_PROBLEM DESCRIPTION_
Where does the string "Open" appear in the listing below? Copy every line where it does.

_PROVIDED ENTRIES_

───

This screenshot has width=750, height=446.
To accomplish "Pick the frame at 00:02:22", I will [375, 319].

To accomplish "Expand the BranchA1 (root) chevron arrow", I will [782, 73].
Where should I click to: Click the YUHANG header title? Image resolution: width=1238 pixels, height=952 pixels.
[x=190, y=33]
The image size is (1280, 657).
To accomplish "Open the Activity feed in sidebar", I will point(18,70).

───

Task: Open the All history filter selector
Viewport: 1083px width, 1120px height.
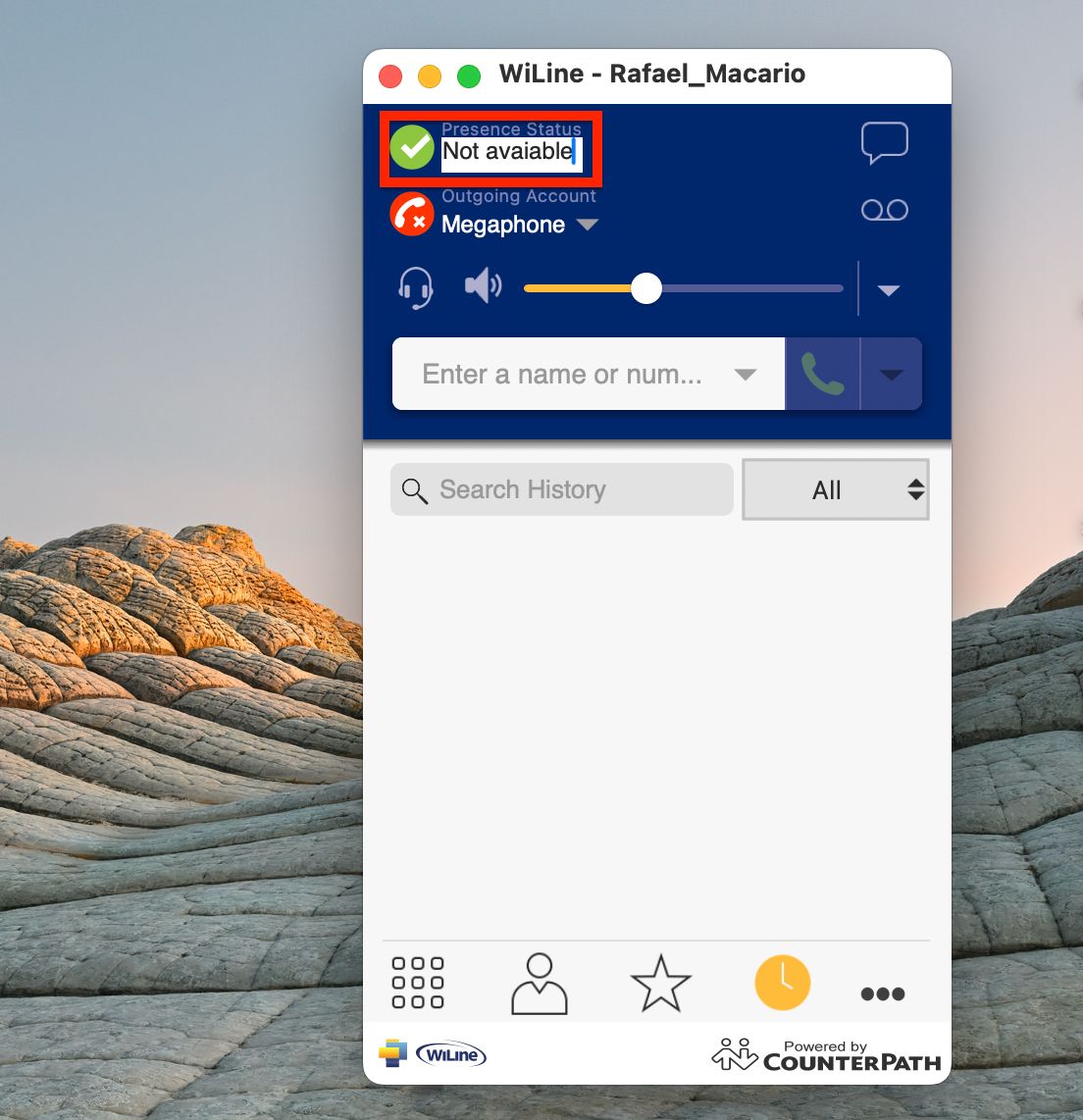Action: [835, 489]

───

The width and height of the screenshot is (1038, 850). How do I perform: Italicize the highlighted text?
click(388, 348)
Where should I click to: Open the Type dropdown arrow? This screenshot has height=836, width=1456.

───

_OUTPUT FOR THIS EXERCISE_
To accomplish "Open the Activity feed in sidebar", I will point(18,70).
Task: Open the All history filter selector
Where should I click to: Open the Type dropdown arrow? This screenshot has height=836, width=1456.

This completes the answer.